A fascinating question to consider in the field of artificial intelligence is what that intelligence should resemble? Modern day deep neural networks (DNNs) do not bear resemblance to the complex network of neurons that make up the human brain; however, the building blocks of such DNNs—the artificial neuron or perceptron devised by McCulloch and Pitts back in 1943—were biologically motivated and intended to mimic human neuronal firing. Alan Turing’s famous Turing test (or imitation game) equates intelligence with conversational indistinguishability between person and machine. Is the goal to develop AI models that reason like a person, or to create AI models capable of superhuman performance even if such performance is achieved in a foreign and unfamiliar manner? And how do these two different paths impact considerations of liability?
The answer to this question is highly contextual, and the motivations in each case are interesting and various. For instance, consider the history of AI’s role in the board games chess and Go. Each game’s history follows the same trajectory, starting with human superiority, followed by a time in which the combination of human plus AI were the strongest players, and concluding with AI alone being dominant. Currently, giving a human some control over an AI chess or Go system only hampers performance because these AI systems play the game at a level sometimes difficult for humans to understand, such as AlphaGo’s so-called “alien” move 37 in the epic faceoff with Lee Sedol, or Alpha Zero’s queen in the corner move, which DeepMind co-founder Demis Hassabis observed as “like chess from another dimension.” In these such cases, the inscrutability of the AI’s superhuman decisions is not necessarily a problem, and recent research has shown that it has even aided humans by spurring them on to eschew traditional strategies and explore novel and winning gameplay. Of course, AI vendors should only advertise an AI model as exhibiting superhuman performance if it truly does exceed human capabilities. This is because the FTC recently issued guidance warning against exaggerating claims for AI products.

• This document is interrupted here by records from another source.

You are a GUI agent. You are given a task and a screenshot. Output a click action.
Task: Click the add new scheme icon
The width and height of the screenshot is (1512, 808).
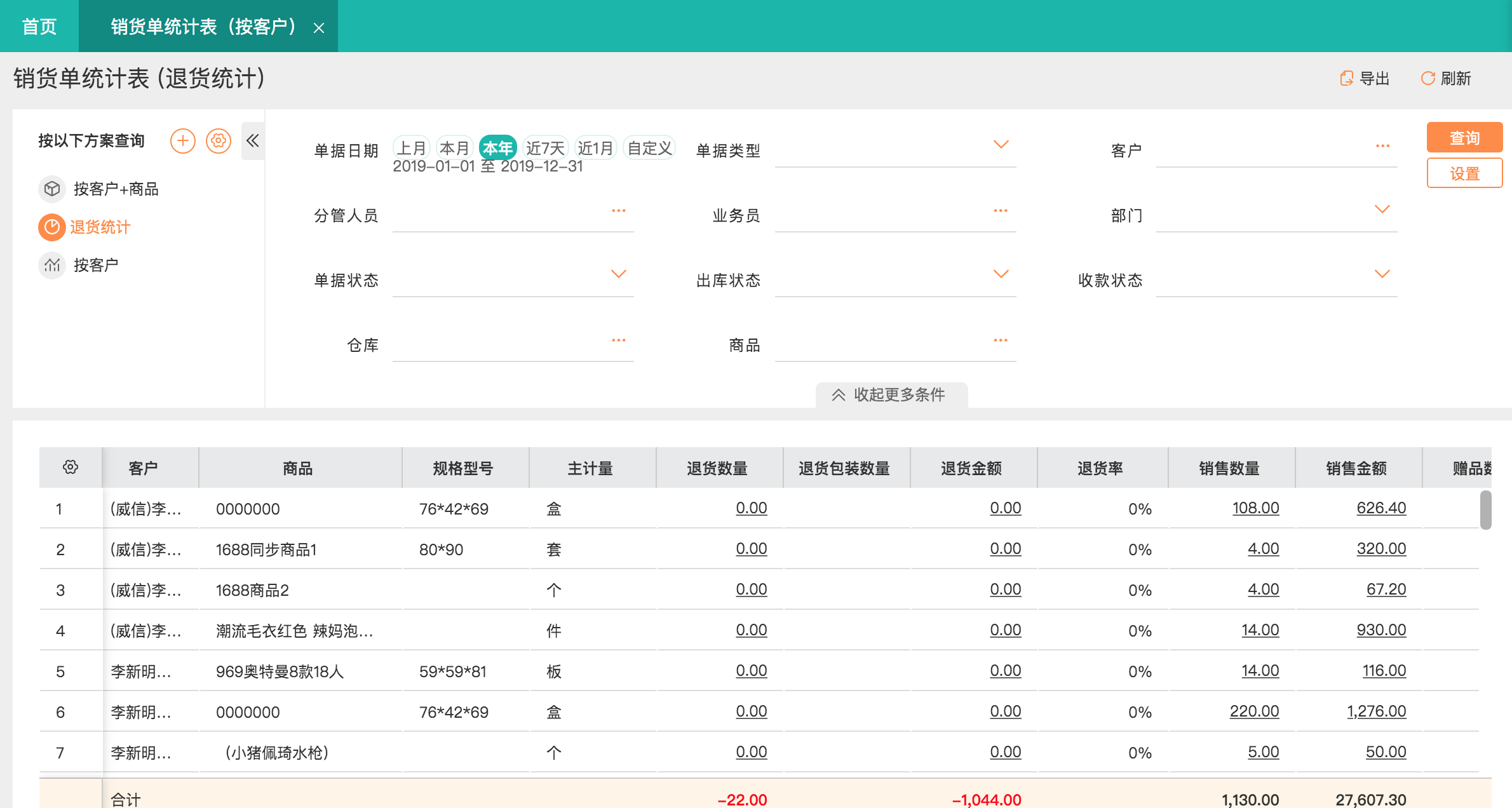click(184, 140)
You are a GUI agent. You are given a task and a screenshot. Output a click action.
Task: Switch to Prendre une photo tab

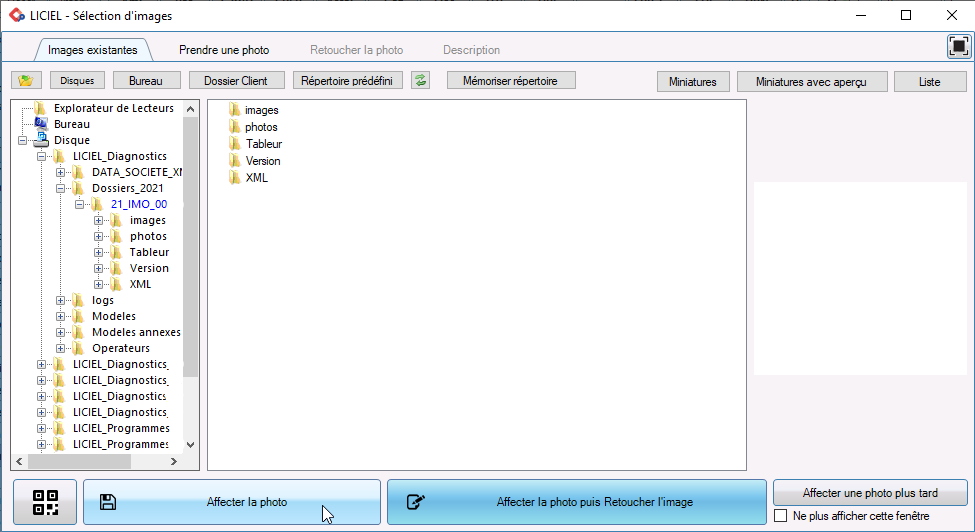tap(224, 50)
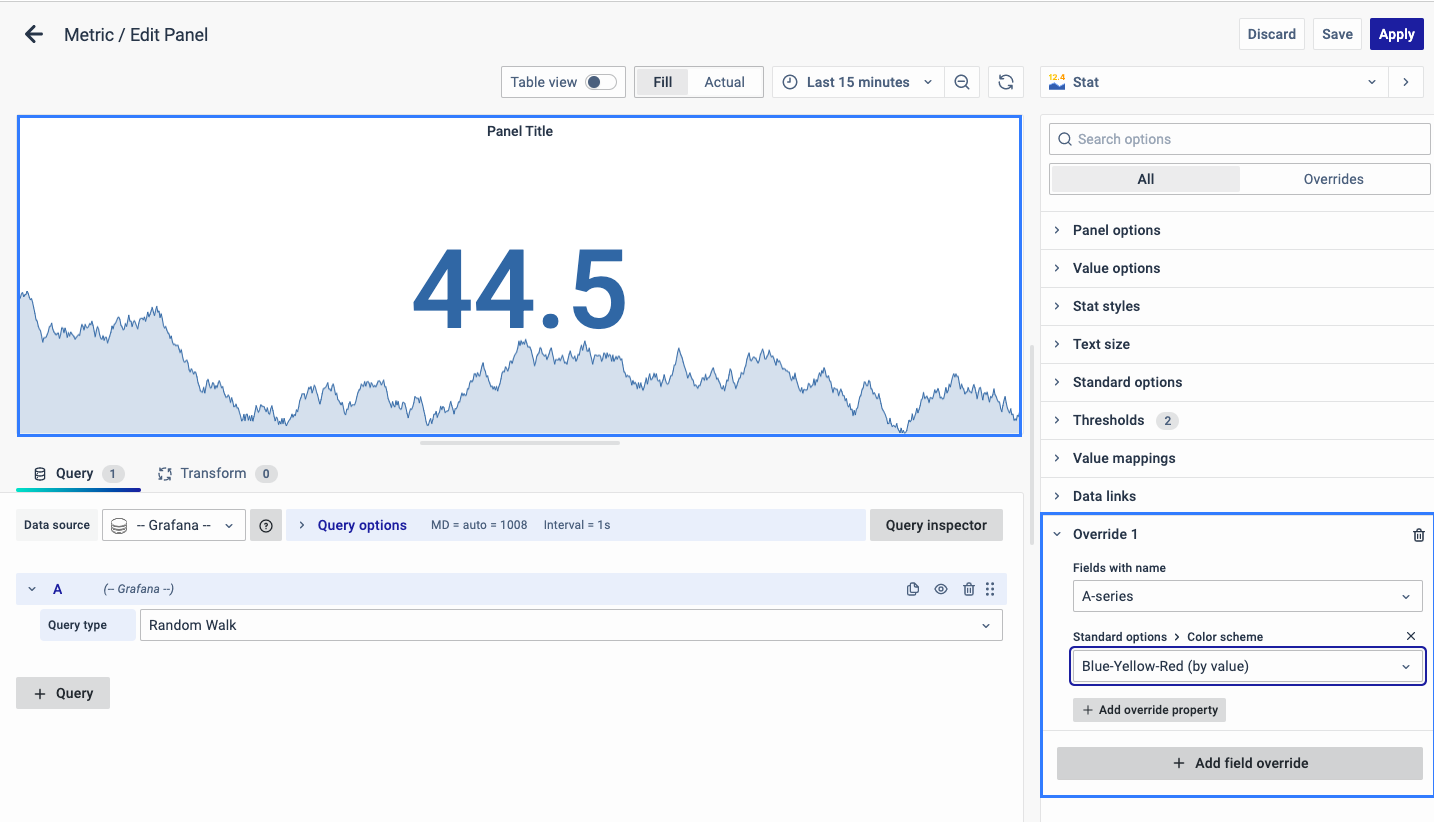Hide query A with eye icon
1434x822 pixels.
point(940,589)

Unlike boardgames, in the high-stakes realm of medical AI, having an AI model that reasons and performs in a manner similar to humans may favorably shift the liability risk profile for those developing and using such technology. For example, patients likely want an AI model that makes a diagnosis similar to the way a typical physician does, but better (e.g., the AI is still looking for the same telltale shadows on an x-ray or the same biomarker patterns from a blood panel). The ability of medical AI models to provide such explanations is also relevant to regulators such as the FDA, which notes that an algorithm’s inability to provide the basis for its recommendations can disqualify the algorithm from being classified as non-device Clinical Decision Support Software—such classification is desirable because it is excluded from FDA’s regulatory oversight and hence reduces regulatory compliance overhead.
Another interesting example comes from researchers who demonstrated that medical AI models can possess the ability to determine the race of a patient merely by looking at a chest CT scan, even when the image is degraded to the point that a physician cannot even tell that the image is an x-ray at all. The researchers note that such inscrutable superhuman performance is actually undesirable in this case, as it may increase the risk of perpetuating or exacerbating racial disparities in the healthcare system. Hence it can sometimes be desirable to have a machine vision system “see” the world in a way similar to humans. But the concern is whether this might come at a cost to the performance of the AI system. Having an underperforming AI model introduces the potential for liability when such underperformance might result in harm.
Luckily, some recent research has given us reason for optimism on this point, showing that sometimes you can have your cake and eat it too. This research involves Vision Transformers (ViT), which utilize the Transformer architecture originally proposed for text-based applications back in 2017. The Transformer architecture for text played a large part in the rapid development and success of modern day large language models (such as Google’s Bard), and now it is leading to great strides in the machine vision domain as well, an area that up until this point has been dominated by the convolutional neural network (CNN) architecture. The ViT in this research is substantially scaled up, with a total of 22 billion parameters; for reference, the previous record holder had four billion parameters. The ViT was also trained on a much larger dataset of four billion images, as opposed to the previously used dataset of 300 million images. For more details, the academic paper also provides the ViT’s model card, essentially a nutrition label for machine learning models. This research is impressive not only because of its scale and the state-of-the-art results it achieved, but also because the resulting model exhibited an unexpected and humanlike quality, namely, a focus on shape rather than texture.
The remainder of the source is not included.